Al Teatro Vascello, dal 29 gennaio al 3 febbraio, Fabrizio Gifuni riporta in scena ‘Na specie de cadavere lunghissimo, parte di un ciclo dedicato a Giuseppe Bertolucci.
‘Na specie de cadavere lunghissimo
Da un’idea di: Fabrizio Gifuni
Da: Pier Paolo Pasolini e Giorgio Somalvico
Regia: Giuseppe Bertolucci
Con: Fabrizio Gifuni
Disegno luci: Cesare Accetta
Dal 29 gennaio al 3 febbraio 2013 – Teatro Vascello, Roma
Come il successivo L’ingegner Gadda va alla guerra, o della tragica storia di Amleto Pirobutirro, anche ‘Na specie de cadavere lunghissimo – sempre frutto della collaborazione tra Fabrizio Gifuni e Giuseppe Bertolucci – è strutturato in almeno due grandi fasi: una dai contenuti più speculativi e un’altra più dinamica.
La prima è composta dall’unione, mirabilmente senza apparenti cesure, di brani tratti dagli Scritti corsari, dalle Lettere Luterane e da un’intervista a Pasolini rilasciata poco prima che venisse ucciso. Il filo conduttore è quello del nuovo fascismo che avanza, del consumismo che consuma le anime, riuscendo là dove il fascismo storico aveva fallito: modificare intimamente il modo di pensare di un popolo, di una società intera. I bisogni invadono il campo del superfluo, imprigionando le anime e le mente in una uguaglianza e una tolleranza false: l’uguaglianza non ha nulla a che fare con la dignità, ma con l’omologazione; di conseguenza, la tolleranza che può essere professata resta priva di significato. Anche la religiosità è scomparsa, preda delle esigenze del consumismo che tutto divora sul suo cammino, come dimostrarono, per primi, i jeans Jesus e la loro campagna pubblicitaria. L’inferno sta per arrivare a noi, ci ammonisce Gifuni, che non interpreta Pasolini, né lo imita, ma si limita a dargli voce e corpo – altro non serve, tanto lucide e spietatamente vere sono le parole che pronuncia -.
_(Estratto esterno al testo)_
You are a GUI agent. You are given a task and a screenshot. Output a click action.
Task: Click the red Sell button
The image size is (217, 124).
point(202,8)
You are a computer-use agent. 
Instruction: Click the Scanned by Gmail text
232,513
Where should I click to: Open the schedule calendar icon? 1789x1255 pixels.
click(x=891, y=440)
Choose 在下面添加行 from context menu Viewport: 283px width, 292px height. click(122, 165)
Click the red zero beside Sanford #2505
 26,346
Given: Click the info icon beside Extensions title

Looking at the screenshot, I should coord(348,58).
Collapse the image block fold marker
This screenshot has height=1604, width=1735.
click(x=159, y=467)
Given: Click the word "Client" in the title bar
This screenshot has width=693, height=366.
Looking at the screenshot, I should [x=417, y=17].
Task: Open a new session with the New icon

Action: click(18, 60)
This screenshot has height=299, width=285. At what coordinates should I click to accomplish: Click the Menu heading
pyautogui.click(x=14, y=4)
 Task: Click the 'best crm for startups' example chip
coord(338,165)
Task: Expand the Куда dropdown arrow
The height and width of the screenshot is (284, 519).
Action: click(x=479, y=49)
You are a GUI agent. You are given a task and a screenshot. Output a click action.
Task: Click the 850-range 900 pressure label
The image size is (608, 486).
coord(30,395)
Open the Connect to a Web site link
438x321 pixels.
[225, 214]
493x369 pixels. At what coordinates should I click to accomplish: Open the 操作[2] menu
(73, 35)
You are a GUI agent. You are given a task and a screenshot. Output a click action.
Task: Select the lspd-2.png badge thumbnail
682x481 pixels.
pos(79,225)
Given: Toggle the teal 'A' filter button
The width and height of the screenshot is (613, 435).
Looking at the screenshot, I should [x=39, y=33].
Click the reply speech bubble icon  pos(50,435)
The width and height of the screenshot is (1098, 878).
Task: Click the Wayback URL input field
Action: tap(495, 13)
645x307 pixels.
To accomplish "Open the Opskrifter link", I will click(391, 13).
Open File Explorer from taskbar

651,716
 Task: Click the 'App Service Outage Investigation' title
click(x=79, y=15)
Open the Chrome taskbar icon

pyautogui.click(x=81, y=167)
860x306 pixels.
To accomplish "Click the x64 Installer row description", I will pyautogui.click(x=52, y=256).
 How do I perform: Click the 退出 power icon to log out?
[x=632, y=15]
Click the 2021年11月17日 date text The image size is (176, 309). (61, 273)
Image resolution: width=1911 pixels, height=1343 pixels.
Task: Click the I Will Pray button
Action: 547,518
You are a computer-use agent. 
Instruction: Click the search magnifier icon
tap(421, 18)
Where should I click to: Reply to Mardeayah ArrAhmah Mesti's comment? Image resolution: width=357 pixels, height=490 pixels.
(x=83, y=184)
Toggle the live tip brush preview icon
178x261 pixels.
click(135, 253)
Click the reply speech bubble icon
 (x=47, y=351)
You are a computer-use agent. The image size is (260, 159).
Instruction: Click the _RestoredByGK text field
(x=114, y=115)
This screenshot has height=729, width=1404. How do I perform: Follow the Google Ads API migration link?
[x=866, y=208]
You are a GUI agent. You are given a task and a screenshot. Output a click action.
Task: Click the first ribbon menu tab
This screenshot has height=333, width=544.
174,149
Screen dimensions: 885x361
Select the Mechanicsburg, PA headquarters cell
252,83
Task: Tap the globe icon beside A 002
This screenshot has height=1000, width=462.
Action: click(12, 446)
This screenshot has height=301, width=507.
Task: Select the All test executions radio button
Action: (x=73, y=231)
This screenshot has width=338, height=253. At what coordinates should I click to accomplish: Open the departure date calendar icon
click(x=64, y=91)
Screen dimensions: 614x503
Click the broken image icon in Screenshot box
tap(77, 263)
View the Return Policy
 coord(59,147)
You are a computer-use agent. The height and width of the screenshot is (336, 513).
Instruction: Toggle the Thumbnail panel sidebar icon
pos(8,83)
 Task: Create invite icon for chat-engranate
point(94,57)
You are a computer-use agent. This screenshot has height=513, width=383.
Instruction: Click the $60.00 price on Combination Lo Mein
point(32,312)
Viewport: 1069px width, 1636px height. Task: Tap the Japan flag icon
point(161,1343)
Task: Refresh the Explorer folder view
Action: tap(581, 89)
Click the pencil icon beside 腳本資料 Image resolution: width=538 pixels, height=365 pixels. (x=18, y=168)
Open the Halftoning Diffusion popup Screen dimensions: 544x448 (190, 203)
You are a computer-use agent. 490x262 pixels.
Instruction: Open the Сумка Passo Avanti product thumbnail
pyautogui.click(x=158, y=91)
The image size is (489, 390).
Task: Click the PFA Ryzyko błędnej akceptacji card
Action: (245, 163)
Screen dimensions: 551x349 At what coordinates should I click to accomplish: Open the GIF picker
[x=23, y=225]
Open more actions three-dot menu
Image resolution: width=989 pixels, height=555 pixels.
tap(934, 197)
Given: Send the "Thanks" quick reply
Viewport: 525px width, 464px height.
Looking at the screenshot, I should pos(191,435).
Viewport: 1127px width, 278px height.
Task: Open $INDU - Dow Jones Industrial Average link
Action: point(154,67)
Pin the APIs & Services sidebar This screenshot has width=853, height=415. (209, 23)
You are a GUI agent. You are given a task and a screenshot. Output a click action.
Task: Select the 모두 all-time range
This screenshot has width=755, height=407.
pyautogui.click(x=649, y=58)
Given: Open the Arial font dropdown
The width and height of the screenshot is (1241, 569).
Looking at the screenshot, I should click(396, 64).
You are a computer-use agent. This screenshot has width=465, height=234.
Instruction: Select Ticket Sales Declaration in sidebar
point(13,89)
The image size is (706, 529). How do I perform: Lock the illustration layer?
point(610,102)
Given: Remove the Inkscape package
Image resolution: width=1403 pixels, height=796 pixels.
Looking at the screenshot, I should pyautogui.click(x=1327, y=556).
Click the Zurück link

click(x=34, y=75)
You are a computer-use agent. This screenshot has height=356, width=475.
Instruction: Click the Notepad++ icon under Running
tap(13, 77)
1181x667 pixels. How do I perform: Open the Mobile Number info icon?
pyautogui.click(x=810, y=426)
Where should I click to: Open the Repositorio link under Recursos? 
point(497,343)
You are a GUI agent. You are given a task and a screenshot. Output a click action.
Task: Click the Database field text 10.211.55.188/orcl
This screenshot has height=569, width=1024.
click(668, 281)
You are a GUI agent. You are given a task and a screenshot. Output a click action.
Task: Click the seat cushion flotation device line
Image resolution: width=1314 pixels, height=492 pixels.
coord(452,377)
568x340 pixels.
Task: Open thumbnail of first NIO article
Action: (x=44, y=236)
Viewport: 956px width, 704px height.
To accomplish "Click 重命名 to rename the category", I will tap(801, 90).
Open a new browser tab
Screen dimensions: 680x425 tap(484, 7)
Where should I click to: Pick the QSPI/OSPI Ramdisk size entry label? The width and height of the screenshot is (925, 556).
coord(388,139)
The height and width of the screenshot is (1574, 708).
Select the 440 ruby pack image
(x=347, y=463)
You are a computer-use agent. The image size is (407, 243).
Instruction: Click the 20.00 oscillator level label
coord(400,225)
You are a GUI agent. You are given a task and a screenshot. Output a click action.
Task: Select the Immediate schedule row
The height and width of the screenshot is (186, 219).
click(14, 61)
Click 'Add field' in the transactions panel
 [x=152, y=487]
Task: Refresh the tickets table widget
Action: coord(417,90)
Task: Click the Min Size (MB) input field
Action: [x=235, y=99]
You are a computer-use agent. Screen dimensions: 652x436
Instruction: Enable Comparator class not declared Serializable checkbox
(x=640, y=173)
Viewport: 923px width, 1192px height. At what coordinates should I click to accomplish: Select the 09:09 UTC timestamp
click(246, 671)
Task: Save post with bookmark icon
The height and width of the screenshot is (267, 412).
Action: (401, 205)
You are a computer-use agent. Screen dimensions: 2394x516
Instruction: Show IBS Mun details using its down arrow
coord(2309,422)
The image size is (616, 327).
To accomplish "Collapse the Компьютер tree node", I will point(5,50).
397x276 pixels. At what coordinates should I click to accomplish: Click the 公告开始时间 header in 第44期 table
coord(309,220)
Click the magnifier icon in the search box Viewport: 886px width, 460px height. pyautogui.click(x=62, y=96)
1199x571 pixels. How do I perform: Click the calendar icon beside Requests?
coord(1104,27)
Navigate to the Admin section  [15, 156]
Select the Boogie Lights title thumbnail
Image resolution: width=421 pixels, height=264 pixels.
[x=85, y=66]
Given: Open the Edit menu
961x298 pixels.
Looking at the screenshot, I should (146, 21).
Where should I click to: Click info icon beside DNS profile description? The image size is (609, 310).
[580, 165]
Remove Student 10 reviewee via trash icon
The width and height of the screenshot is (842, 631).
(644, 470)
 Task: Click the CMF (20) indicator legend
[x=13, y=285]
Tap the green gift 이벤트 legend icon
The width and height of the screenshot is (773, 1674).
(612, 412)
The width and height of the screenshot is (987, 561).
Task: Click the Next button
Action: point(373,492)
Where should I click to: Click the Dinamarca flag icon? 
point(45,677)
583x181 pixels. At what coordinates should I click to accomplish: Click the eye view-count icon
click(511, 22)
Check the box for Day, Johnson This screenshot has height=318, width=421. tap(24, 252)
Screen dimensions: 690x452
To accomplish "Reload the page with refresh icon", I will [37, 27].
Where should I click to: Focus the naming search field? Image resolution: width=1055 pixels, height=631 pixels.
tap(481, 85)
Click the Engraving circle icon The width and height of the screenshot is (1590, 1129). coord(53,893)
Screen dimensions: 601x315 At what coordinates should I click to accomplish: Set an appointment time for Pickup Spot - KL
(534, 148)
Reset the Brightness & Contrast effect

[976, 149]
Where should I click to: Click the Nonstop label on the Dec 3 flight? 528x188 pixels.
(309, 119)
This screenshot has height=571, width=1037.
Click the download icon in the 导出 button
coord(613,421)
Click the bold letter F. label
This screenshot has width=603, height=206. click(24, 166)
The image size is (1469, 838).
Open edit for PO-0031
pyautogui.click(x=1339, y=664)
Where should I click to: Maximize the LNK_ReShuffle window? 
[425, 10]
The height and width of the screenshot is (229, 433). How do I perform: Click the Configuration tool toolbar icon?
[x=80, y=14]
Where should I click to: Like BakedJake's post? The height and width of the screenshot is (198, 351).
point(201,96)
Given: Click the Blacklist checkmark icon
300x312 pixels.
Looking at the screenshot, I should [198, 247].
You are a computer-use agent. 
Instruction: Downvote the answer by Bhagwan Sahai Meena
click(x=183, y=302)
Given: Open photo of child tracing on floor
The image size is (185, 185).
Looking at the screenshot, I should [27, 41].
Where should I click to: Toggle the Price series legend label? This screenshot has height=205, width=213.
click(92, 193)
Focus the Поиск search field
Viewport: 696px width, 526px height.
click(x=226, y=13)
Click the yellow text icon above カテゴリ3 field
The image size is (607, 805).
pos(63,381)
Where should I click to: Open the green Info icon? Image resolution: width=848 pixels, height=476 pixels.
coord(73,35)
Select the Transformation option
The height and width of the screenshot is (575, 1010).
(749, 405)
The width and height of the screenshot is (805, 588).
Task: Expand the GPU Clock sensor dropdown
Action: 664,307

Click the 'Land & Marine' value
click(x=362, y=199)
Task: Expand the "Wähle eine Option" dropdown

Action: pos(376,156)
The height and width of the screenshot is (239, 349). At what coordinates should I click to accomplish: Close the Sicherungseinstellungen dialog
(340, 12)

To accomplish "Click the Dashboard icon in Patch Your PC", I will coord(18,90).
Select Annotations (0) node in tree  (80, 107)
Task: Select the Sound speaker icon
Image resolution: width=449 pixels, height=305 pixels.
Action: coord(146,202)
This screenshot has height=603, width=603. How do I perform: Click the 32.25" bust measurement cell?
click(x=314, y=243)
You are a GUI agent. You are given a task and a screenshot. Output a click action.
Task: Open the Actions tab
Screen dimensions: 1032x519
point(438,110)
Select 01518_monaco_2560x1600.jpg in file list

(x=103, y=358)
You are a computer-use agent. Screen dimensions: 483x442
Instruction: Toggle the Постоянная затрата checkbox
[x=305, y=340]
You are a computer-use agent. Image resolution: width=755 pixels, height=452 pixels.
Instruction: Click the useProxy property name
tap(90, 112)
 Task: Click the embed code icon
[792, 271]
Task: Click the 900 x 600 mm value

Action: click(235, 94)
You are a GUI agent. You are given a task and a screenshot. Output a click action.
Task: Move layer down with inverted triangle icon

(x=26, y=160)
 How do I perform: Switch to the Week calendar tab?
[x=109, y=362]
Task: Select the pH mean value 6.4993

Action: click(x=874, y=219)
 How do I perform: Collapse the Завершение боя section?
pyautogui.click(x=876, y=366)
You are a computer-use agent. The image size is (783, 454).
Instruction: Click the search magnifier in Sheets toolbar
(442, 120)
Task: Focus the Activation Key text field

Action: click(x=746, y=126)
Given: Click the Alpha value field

Nella seconda parte, che mescola gli endecasillabi romaneschi del milanese Giorgio Somalvico a frammenti di Ragazzi di vita, la prospettiva compie uno scarto improvviso, diventando quella di Pino la rana – identificabile con il Pelosi -. uno di quei riccetti amati dal poeta che dopo un omicidio si dà a una fuga errante e scriteriata a bordo della Giulietta rubata alla vittima, stesa per terra come ’na specie de cadavere lunghissimo, appunto. Se prima era la ragione, a parlare, adesso è l’impulso a farla da padrone – un impulso tanto verbale quanto fisico, che sorprende, stordisce, diverte, affascina -.
Un dualismo strutturale che riprende il dualismo tematico che più volte affiora in varie declinazioni nel corso dello spettacolo: come quello tra padri e figli. Se le colpe dei primi – il nuovo fascismo che avanza – vengono pagate dai secondi con lo svuotamento delle coscienze, con una nuova forma di barbarie che porta i giovani a trasformarsi da simpatici malandrini in spettrali assassini, Pasolini, tra i padri intellettuali della nostra epoca, diventa vittima di questa sua figlia ormai degenerata e l’attore, che nella prima parte ha vestito i virtuosi panni della vittima, nella seconda indossa quelli virtuosistici del carnefice, compiendo il tragico destino che è proprio dei profeti in patria.